### [Data supplied]
Segment Open

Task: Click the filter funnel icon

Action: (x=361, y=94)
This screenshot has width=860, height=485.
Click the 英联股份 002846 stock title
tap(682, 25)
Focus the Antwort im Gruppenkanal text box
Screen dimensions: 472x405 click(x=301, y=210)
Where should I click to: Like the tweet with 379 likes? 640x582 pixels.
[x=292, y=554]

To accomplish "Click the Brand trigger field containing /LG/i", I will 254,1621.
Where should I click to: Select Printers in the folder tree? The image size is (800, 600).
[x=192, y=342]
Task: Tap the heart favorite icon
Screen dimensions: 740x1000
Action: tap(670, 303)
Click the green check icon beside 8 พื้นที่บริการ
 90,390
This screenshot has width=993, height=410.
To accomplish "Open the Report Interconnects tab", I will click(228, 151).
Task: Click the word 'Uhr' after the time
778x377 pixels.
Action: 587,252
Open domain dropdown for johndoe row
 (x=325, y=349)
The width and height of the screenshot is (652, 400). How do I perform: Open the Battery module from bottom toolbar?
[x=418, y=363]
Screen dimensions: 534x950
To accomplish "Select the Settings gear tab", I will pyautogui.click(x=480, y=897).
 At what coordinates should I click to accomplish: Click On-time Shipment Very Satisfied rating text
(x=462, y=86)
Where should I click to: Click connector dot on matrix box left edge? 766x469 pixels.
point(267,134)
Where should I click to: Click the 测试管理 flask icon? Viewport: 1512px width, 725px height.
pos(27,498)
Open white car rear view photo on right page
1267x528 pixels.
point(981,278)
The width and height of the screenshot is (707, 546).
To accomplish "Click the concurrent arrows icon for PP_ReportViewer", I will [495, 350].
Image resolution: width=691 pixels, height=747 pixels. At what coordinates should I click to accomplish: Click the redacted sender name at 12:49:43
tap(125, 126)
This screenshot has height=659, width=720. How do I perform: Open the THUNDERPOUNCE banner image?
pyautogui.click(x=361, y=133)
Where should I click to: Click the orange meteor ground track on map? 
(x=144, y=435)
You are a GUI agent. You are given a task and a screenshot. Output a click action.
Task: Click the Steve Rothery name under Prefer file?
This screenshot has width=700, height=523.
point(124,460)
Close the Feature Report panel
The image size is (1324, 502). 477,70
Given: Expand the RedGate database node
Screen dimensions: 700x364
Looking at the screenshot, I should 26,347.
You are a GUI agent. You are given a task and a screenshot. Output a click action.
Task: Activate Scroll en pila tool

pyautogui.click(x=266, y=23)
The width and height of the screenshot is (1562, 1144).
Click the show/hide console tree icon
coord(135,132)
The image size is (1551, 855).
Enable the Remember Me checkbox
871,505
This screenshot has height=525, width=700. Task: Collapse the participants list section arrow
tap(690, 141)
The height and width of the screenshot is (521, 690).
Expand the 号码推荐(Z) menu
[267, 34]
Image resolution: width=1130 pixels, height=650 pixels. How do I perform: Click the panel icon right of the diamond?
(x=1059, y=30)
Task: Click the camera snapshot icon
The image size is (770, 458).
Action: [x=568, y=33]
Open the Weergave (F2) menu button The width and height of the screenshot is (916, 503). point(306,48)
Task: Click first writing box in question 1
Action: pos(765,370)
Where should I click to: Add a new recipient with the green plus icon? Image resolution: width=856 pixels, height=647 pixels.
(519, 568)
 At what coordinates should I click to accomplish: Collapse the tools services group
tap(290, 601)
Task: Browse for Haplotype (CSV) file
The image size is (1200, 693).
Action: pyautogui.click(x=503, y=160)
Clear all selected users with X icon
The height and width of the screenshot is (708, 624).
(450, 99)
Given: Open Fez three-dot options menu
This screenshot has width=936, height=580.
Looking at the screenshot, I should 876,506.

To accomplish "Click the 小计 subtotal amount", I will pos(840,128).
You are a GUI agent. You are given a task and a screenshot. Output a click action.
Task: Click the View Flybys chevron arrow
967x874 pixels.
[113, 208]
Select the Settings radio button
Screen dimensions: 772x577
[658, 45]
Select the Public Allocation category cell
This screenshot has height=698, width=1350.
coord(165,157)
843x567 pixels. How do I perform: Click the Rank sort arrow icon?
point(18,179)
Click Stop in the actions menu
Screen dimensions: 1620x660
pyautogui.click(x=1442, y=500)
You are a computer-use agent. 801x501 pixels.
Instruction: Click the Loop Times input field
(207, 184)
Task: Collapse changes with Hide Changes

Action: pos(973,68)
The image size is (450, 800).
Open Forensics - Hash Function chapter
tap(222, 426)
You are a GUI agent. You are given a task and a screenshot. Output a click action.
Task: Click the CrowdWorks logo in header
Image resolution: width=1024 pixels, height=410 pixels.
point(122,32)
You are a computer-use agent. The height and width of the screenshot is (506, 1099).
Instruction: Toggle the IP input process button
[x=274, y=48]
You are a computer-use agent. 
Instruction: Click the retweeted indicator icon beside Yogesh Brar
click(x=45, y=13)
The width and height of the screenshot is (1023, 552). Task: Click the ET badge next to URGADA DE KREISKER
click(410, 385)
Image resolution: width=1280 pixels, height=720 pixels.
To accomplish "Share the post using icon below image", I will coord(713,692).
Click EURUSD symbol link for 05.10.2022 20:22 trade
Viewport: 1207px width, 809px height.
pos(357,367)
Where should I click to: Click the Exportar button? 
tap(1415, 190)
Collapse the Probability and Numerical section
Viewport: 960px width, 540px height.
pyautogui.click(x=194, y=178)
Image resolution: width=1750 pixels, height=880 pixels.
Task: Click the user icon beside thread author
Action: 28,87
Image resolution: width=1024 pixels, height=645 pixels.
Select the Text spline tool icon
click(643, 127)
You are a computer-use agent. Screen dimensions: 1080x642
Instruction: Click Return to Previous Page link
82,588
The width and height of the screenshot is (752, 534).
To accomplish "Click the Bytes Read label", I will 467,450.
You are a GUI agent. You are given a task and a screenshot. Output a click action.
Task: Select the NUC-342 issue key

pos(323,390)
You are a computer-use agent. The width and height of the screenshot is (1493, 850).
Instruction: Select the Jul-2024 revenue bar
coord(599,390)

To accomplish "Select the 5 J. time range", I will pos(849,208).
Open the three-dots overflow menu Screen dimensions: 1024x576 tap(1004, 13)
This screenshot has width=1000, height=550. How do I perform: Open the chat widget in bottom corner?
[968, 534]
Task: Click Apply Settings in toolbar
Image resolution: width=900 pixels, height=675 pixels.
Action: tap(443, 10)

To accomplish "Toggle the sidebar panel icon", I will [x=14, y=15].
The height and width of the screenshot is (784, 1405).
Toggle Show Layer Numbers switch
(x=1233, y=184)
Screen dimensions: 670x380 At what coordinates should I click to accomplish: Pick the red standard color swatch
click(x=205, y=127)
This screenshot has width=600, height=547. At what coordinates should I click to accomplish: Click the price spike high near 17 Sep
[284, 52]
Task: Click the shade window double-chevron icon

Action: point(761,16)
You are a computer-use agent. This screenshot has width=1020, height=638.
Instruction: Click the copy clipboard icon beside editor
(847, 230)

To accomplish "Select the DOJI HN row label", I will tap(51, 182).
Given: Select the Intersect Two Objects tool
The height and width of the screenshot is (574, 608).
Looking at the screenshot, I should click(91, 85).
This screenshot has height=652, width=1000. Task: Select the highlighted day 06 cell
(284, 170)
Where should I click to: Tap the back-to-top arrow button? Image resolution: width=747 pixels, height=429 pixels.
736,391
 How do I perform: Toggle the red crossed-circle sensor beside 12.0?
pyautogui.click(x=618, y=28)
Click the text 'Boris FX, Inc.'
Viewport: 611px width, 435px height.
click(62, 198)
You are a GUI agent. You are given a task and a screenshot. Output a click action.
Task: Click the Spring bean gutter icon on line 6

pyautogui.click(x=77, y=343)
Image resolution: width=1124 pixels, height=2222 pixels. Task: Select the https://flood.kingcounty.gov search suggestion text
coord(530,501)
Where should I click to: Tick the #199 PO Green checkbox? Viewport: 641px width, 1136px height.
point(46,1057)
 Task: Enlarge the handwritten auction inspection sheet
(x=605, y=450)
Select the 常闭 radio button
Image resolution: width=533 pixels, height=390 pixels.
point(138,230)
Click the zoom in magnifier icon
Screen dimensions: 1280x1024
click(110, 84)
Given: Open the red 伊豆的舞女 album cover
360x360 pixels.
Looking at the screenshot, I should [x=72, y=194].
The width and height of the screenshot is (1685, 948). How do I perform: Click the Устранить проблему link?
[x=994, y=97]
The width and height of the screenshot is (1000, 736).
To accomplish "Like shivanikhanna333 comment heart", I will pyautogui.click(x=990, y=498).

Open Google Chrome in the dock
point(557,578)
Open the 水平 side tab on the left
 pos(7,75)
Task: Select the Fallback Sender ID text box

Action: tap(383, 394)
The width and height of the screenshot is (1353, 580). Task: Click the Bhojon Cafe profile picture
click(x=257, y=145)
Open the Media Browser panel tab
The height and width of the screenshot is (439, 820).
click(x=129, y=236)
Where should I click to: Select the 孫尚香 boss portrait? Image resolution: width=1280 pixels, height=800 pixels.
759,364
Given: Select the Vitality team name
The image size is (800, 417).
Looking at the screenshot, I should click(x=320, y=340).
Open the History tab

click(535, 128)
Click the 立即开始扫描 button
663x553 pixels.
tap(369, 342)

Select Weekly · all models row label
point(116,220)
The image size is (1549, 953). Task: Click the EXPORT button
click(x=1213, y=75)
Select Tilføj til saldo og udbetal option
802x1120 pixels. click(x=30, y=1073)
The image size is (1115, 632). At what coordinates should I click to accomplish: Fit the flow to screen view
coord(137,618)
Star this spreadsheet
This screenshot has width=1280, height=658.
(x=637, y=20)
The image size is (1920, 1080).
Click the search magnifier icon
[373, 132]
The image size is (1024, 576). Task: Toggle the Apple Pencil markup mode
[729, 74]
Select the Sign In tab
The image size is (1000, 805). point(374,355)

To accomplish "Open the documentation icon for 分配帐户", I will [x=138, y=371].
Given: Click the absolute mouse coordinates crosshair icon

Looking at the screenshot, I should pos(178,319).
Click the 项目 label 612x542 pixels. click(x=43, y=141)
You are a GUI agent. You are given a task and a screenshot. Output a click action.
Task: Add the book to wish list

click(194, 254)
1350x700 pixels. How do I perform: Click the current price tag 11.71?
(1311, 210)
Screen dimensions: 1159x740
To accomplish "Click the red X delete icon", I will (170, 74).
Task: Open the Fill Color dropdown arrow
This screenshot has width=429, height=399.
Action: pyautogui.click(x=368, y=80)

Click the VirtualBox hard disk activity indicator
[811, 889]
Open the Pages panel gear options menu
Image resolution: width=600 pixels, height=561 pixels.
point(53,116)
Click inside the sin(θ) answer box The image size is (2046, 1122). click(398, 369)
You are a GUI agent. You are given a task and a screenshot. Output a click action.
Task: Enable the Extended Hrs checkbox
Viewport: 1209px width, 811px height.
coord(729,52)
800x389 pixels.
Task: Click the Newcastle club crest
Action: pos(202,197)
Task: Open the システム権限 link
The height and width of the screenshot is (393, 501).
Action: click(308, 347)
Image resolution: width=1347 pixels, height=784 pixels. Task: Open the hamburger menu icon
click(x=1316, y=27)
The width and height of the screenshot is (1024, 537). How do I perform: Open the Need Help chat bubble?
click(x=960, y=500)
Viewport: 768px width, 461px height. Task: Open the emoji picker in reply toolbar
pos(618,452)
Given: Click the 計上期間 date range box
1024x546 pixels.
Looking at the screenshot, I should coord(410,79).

Segment Closed

### [Work required]
Look over the listing above. Pick out and copy every line that includes "Settings".

### [Reply]
To accomplish "Select the Settings gear tab", I will pyautogui.click(x=480, y=897).
Select the Settings radio button
Task: Click Apply Settings in toolbar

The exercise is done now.